En conclusion, il y a lieu d'admettre le recours, d'annuler le jugement attaqué et de renvoyer la cause au Tribunal des baux pour nouvelle instruction et nouveau jugement dans le sens des considérants qui précèdent. En effet, bien que la Chambre des recours puisse administrer elle-même des preuves régulièrement offertes, il s'agit là d'une pratique exceptionnelle et le renvoi, qui assure aux parties la garantie de la double instance, est la règle (Poudret/Haldy/Tappy, op. cit., n. 2 ad art. 454 CPC-VD et la référence citée). En l'espèce, aucune exception ne justifie de déroger à ce principe.

Les frais de deuxième instance du recourant sont arrêtés à 389 francs (art. 232 al. 1 aTFJC [tarif du 4 décembre 1984 des frais judicaires en matière civile, en vigueur jusqu'au 31 décembre 2010]).

Vu le sort du recours, le recourant a droit à des dépens de deuxième instance (art. 91 et 92 CPC-VD), qui doivent être arrêtés à 1'289 fr. (art. 2 al. 1 ch. 33 art. 3 et 5 ch. 2 TAv [tarif du 17 juin 1986 des honoraires d'avocat dus à titre de dépens, en vigueur jusqu'au 31 décembre 2010]).

Par ces motifs, la Chambre des recours du Tribunal cantonal, statuant en audience publique, prononce :

I. Le recours est admis.

II. Le jugement est annulé et la cause renvoyée au Tribunal des baux pour nouvelle instruction et nouvelle décision dans le sens des considérants.

III. Les frais de deuxième instance du recourant sont arrêtés à 389 fr. (trois cent huitante-neuf francs).

IV. L'intimé E.________ versera au recourant W.________ la somme de 1'289 fr. (mille deux cent huitante-neuf francs) à titre de dépens de deuxième instance.

V. L'arrêt motivé est exécutoire

Le président : Le greffier :

Du 30 mai 2012

Le dispositif de l'arrêt qui précède est communiqué par écrit aux intéressés.

Le greffier :

Du

L'arrêt qui précède, dont la rédaction a été approuvée à huis clos, est notifié en expédition complète, par l'envoi de photocopies à :

‑ Me Philippe Rossy (pour W.), ‑ Me Claudio Venturelli (pour E.).

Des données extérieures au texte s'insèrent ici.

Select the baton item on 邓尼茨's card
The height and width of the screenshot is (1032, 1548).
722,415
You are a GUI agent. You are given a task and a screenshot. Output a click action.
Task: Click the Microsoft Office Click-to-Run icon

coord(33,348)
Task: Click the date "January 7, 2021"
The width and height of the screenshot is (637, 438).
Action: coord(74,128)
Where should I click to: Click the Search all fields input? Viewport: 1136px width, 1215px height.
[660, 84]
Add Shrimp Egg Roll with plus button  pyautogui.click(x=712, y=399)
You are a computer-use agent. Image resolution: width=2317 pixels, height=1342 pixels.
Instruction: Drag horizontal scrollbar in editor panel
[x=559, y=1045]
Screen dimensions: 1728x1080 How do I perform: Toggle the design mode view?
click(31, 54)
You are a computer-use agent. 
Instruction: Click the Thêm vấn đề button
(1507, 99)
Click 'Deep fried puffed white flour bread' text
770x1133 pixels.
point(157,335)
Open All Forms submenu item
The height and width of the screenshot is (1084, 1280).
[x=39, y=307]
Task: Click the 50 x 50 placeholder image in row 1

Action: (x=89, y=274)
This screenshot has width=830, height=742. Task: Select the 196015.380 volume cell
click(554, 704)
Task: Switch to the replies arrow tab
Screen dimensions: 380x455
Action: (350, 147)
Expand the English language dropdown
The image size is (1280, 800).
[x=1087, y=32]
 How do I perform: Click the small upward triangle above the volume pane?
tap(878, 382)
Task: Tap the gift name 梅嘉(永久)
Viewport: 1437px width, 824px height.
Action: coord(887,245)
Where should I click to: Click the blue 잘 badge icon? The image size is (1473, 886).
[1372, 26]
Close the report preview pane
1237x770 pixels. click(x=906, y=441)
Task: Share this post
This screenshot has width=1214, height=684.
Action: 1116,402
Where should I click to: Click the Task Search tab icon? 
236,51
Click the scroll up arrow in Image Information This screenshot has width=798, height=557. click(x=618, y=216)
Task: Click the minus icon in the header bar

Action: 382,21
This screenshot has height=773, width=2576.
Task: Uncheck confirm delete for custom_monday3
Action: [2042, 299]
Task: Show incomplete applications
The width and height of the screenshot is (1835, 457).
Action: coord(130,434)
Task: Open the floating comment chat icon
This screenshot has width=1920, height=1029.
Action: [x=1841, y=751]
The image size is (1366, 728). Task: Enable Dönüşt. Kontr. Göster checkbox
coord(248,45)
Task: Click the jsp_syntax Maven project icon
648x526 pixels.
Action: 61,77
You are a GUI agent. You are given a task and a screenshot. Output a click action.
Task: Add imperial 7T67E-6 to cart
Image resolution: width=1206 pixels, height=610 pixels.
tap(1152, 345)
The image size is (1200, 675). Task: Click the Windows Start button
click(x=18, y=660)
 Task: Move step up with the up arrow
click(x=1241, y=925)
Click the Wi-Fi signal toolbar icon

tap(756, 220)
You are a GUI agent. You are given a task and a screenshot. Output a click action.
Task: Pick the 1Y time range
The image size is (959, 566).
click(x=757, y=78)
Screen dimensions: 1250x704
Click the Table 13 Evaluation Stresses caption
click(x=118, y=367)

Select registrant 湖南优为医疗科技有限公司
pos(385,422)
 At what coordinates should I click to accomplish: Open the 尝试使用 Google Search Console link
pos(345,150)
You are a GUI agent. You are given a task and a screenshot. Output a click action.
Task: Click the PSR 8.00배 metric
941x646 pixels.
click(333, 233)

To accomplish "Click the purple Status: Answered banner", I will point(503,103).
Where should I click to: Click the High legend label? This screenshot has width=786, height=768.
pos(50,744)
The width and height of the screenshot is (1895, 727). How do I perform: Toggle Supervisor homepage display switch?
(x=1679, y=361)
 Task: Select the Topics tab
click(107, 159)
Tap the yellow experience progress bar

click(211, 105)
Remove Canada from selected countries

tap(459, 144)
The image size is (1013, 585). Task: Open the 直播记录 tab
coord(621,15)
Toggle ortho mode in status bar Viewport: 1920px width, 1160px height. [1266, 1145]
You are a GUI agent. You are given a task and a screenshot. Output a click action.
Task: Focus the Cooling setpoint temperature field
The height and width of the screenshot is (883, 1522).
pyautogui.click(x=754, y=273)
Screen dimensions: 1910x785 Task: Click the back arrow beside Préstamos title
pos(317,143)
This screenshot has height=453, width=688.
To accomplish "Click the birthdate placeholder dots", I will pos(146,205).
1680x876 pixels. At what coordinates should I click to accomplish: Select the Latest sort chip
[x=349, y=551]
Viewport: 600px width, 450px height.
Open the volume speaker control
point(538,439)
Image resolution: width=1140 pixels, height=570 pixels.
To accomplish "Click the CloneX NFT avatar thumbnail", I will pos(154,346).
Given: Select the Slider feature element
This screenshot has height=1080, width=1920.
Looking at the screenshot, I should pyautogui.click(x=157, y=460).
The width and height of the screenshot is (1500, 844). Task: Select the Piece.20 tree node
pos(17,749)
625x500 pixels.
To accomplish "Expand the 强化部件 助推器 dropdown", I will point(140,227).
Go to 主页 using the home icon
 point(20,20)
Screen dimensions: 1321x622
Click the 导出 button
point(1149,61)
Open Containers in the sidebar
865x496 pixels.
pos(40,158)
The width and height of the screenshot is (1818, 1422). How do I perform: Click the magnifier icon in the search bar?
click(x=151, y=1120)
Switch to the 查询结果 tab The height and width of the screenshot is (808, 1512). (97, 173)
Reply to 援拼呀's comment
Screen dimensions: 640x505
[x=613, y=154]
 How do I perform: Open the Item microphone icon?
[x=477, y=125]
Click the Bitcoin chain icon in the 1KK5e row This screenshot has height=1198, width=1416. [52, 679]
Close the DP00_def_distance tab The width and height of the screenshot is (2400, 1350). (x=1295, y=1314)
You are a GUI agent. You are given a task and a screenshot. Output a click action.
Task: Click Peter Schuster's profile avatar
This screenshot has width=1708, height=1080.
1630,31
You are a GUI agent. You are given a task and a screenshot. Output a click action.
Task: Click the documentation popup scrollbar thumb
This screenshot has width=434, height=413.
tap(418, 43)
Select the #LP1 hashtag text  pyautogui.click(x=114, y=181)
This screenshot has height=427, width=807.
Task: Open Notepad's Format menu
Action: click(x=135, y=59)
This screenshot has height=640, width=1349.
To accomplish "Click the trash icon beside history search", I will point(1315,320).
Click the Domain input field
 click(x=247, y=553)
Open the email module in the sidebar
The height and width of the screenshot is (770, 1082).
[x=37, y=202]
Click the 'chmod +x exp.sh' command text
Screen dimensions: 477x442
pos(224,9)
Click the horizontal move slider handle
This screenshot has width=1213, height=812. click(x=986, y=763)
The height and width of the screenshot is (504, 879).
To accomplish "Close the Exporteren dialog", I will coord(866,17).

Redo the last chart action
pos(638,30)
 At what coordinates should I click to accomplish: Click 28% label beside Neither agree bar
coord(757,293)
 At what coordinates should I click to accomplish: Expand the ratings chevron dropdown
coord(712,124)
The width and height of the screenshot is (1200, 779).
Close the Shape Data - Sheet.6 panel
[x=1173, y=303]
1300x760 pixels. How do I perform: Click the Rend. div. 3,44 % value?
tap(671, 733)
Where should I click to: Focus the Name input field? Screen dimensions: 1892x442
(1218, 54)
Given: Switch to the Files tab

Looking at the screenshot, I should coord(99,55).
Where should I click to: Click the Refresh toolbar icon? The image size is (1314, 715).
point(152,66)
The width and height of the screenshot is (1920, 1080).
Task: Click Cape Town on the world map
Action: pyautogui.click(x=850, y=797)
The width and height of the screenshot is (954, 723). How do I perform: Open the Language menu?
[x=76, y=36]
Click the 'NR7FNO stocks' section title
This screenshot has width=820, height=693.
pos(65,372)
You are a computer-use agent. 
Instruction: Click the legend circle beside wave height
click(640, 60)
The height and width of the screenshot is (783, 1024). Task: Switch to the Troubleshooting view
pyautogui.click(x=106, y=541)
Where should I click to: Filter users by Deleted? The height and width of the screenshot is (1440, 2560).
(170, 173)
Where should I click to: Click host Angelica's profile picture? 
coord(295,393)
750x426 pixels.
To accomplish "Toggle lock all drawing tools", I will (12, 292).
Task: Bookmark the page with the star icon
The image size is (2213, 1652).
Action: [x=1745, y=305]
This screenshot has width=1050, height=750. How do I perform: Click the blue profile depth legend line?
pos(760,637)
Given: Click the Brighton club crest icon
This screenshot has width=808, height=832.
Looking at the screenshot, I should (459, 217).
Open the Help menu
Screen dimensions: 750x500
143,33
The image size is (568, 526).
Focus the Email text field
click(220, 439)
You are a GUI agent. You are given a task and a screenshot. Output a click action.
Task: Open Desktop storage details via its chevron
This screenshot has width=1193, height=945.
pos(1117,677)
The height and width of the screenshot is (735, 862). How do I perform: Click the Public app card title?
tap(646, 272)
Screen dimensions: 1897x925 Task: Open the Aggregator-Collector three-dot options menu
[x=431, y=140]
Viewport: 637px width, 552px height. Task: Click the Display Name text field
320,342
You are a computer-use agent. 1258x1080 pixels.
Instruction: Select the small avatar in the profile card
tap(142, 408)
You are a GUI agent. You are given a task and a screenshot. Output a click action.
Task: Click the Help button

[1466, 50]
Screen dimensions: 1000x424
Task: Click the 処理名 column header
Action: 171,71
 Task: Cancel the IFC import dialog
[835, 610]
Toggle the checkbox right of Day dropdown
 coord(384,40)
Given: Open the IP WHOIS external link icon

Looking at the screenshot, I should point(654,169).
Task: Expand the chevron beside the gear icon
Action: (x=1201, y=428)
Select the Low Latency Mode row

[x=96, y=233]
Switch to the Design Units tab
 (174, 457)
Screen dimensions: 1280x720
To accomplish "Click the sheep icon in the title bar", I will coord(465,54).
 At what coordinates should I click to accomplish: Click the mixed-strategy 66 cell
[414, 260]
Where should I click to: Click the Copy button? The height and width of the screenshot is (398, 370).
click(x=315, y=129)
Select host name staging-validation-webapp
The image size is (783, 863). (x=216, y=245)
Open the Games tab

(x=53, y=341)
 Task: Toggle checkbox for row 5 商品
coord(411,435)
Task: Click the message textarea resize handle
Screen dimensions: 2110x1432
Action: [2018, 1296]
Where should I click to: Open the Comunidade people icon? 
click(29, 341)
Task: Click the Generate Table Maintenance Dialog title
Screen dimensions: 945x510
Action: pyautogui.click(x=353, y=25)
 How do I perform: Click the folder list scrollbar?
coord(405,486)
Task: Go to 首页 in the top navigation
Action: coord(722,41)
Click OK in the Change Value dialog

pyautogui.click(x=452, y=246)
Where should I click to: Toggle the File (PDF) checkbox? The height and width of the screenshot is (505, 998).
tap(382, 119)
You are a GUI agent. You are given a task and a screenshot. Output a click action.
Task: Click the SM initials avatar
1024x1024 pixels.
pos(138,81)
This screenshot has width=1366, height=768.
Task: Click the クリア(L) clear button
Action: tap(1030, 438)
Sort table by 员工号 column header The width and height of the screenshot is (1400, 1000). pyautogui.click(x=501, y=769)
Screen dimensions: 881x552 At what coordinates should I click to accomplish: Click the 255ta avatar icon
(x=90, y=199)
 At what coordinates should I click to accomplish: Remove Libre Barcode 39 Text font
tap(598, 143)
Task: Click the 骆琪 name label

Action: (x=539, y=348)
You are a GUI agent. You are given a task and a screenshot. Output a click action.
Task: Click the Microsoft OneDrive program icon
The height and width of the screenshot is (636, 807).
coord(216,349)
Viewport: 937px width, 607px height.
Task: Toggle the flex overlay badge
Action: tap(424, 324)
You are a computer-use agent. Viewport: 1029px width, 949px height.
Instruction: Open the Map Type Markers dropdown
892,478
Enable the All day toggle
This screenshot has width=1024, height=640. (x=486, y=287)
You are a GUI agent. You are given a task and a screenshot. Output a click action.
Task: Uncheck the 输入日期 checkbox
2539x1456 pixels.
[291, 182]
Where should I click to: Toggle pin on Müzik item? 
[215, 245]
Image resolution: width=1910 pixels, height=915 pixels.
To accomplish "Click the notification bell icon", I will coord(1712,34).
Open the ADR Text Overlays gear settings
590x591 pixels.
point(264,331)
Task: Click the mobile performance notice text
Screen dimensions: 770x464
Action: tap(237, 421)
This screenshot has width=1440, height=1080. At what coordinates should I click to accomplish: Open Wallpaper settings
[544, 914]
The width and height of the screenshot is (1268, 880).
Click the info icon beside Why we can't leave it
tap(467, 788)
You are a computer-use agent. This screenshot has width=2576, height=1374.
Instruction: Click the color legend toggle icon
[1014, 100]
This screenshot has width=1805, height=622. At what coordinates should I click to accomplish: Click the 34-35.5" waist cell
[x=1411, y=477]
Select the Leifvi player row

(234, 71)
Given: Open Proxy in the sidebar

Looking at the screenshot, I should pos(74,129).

La Chambre des recours considère que la valeur litigieuse est de 8'933 francs.

Le présent arrêt peut faire l'objet d'un recours en matière civile devant le Tribunal fédéral au sens des art. 72 ss LTF (loi du 17 juin 2005 sur le Tribunal fédéral – RS 173.110), cas échéant d'un recours constitutionnel subsidiaire au sens des art. 113 ss LTF. Dans les affaires pécuniaires, le recours en matière civile n'est recevable que si la valeur litigieuse s'élève au moins à 15'000 fr. en matière de droit du travail et de droit du bail à loyer, à 30'000 fr. dans les autres cas, à moins que la contestation ne soulève une question juridique de principe (art. 74 LTF). Ces recours doivent être déposés devant le Tribunal fédéral dans les trente jours qui suivent la présente notification (art. 100 al. 1 LTF).

Cet arrêt est communiqué, par l'envoi de photocopies, à :

‑ Tribunal des baux du canton de Vaud.